Question

Show that $$Z_{3}[x] /\left\langle x^{2}+x+1\right\rangle$$ is not a field.

Answer

**step1 Understand the Condition for a Quotient Ring to be a Field**

In abstract algebra, a "field" is a mathematical structure where you can perform addition, subtraction, multiplication, and division (except by zero), similar to how you work with rational numbers or real numbers. When we construct a structure by taking polynomials with coefficients from a field (in this case, $$Z_3$$, which means numbers are 0, 1, 2 and operations are done modulo 3) and dividing by an "ideal" generated by a polynomial (here, $$x^2+x+1$$), the resulting structure is a field if and only if the polynomial $$x^2+x+1$$ cannot be factored into simpler polynomials over $$Z_3$$. This property is called "irreducibility".

**step2 Determine How to Check for Reducibility of a Quadratic Polynomial**

For a polynomial of degree 2 (like $$x^2+x+1$$), it can be factored into simpler polynomials over $$Z_3$$ if and only if it has at least one "root" within $$Z_3$$. A root is a value for $$x$$ that makes the polynomial equal to zero when substituted into it. The elements of $$Z_3$$ are 0, 1, and 2. We will test each of these possible values for $$x$$ to see if any of them make the polynomial equal to 0.

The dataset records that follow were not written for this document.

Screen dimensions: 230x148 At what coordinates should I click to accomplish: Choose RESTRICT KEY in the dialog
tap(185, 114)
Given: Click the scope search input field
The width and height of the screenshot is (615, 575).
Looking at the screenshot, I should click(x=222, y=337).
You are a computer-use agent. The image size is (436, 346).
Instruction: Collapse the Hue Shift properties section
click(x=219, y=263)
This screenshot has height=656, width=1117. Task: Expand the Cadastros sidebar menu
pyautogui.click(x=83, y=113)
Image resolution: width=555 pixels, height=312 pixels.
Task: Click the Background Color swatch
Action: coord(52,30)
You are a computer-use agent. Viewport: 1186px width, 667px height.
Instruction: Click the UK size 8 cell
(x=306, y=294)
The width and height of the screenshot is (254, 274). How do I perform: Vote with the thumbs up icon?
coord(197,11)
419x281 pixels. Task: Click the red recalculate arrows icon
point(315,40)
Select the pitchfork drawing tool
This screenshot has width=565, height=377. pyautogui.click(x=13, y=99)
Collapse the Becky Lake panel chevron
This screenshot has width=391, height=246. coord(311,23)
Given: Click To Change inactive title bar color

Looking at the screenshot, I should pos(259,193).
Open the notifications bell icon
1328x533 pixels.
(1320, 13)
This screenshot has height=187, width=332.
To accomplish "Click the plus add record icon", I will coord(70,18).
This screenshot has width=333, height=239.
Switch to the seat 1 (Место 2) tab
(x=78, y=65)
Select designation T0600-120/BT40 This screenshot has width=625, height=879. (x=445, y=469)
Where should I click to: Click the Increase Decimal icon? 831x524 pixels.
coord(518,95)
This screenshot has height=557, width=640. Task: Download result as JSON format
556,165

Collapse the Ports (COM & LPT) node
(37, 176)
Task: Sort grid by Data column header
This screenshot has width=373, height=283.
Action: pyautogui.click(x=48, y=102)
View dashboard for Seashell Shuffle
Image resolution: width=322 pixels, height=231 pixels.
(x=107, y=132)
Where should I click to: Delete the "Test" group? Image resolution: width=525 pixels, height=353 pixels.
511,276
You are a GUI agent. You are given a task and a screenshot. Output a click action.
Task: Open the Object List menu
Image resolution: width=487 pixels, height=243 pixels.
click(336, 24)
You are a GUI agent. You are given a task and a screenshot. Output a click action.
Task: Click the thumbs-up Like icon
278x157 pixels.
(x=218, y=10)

**step3 Test the Value $$x=0$$**

We substitute $$x=0$$ into the polynomial $$P(x) = x^2+x+1$$ and evaluate the result, remembering that all calculations are performed modulo 3.

$$P(0) = (0)^2 + (0) + 1$$

$$P(0) = 0 + 0 + 1$$

$$P(0) = 1$$

Since the result is 1 (and $$1 \neq 0$$ in $$Z_3$$), $$x=0$$ is not a root of the polynomial.

**step4 Test the Value $$x=1$$**

Next, we substitute $$x=1$$ into the polynomial $$P(x) = x^2+x+1$$ and evaluate the result modulo 3.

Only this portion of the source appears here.